Cybercrime is a business often sponsored by nation-states, and during economic changes the business is very good. As with traditional criminal activities, economic hardship is a fertile ground for exploitation. Unlike traditional criminal activity, cybercriminals are largely faceless. They operate largely behind a veil of cyber anonymity. They often use the same tools and techniques to breach legitimate business that are used to protect legitimate business. Software-as-a-service (SaaS), machine learning (ML), artificial intelligence (AI) and other innovations are being used by today’s bad actors. After all, cybercrime is business and their only job is to destroy your business. Cybercrime is their widget. How legitimate businesses invest in innovation around their widget. Cybercrime Inc. invests in innovation around their product, cybercrime. In many cases, their innovation budgets rival the best legitimate enterprise innovation costs.

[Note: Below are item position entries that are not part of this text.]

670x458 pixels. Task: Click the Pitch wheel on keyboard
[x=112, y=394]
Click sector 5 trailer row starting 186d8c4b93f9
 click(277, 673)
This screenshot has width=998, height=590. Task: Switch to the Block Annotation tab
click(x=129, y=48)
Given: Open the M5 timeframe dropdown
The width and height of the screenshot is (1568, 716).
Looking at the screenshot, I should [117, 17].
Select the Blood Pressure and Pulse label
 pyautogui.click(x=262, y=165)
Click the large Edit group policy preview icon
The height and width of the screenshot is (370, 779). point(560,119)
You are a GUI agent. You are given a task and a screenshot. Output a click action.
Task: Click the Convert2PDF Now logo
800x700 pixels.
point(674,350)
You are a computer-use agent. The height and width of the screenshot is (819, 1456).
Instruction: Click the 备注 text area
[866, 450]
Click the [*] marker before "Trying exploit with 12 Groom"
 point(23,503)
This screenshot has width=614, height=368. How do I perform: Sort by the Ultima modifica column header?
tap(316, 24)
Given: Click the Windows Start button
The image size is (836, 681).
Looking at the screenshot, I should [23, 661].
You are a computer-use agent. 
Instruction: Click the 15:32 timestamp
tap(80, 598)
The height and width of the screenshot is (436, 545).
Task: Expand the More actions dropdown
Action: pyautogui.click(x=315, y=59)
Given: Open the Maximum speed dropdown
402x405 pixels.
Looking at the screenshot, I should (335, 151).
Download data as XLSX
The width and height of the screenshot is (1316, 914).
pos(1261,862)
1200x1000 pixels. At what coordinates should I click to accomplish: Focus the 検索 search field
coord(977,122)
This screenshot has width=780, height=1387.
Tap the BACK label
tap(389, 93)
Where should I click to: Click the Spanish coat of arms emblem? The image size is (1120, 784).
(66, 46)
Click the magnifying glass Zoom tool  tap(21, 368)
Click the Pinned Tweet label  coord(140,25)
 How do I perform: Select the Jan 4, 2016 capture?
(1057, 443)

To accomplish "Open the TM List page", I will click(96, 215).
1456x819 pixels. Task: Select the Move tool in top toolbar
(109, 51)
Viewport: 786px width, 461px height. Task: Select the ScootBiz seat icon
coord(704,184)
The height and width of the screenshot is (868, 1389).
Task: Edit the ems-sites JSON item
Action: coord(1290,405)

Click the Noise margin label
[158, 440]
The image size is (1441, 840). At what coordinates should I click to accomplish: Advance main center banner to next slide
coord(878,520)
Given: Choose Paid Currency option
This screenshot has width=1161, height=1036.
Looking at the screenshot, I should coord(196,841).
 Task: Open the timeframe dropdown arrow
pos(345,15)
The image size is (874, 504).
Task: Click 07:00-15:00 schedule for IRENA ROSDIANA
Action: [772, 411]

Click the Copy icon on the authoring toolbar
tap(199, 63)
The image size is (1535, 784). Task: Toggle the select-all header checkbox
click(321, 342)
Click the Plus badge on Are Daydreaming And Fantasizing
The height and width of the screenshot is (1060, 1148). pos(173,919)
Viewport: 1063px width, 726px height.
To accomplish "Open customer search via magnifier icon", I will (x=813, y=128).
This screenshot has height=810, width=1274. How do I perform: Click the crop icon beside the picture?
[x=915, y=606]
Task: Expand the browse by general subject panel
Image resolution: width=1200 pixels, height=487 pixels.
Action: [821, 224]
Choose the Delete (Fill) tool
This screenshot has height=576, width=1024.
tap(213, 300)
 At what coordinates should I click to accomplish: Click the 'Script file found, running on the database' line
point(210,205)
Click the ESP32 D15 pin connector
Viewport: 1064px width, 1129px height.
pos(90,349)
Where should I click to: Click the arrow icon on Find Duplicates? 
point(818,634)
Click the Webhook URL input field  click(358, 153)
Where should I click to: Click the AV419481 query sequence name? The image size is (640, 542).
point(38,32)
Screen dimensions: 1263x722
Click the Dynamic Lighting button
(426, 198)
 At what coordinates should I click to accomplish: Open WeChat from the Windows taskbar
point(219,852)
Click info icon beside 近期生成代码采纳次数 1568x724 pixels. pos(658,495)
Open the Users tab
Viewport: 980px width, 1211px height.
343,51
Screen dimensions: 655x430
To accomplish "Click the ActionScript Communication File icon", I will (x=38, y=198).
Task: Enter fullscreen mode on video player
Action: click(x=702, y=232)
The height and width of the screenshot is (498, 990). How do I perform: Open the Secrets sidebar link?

If you feel like you’re too small to be hacked, think again. Much of the “hacking” is done by utilizing automated tools. This means you’re not too small, they just haven’t gotten to you YET.
National state activity.
This is nothing new. As the war in Ukraine has exemplified, nation-state-sponsored cyberattacks increase directly related to moments of aggression or weakness. In the event of an economic recession, any weaknesses will be exploited by nations seeking to further destabilize economic and operational infrastructure. The private sector will see an increase in nation-state sponsored attacks as the private sector is the lifeblood of the federal economic engine. This is a basic warfare strategy. If you destabilize the private sector (people and business), the government will fall.
Innovation, research and development.
In short, recessions tend to slow down the investment engine that drives innovation. This is an economic circle. When companies are forced to do more with less due to financial challenges, they usually do not spend money to “experiment” with new solutions. If the adoption of new solutions slows down, investors stop investing in the development of new solutions. Without funding new ideas, these ideas never become new solutions. A decline in cybersecurity innovation will result in more aggressive threat activity. Given that the threat actor’s business is to break your business, recession will strengthen their will to increase profits by exploiting the gaps freed up by new solution development and implementation.
Last word: stay ahead of the BOOM.
Being protected against a cyber attack and staying ahead of BOOM – BOOM is an active cyber incident/incident/intrusion – is the goal. Since cyber security is no longer an approach, every business decision we make exposes us to cyber risk. And it’s inevitable: Recession-related cuts in cybersecurity spending mean we’re being forced to do more with less. We need to focus more on the things that keep us well ahead of the BOOM and not focus on the luxury statements we make when our economy is strong – “I’m not important enough to be in danger”, “it hasn’t happened to me” and ” I am in compliance.”
This article was co-authored by Chad F. Walter, CRO at Paperclip Inc.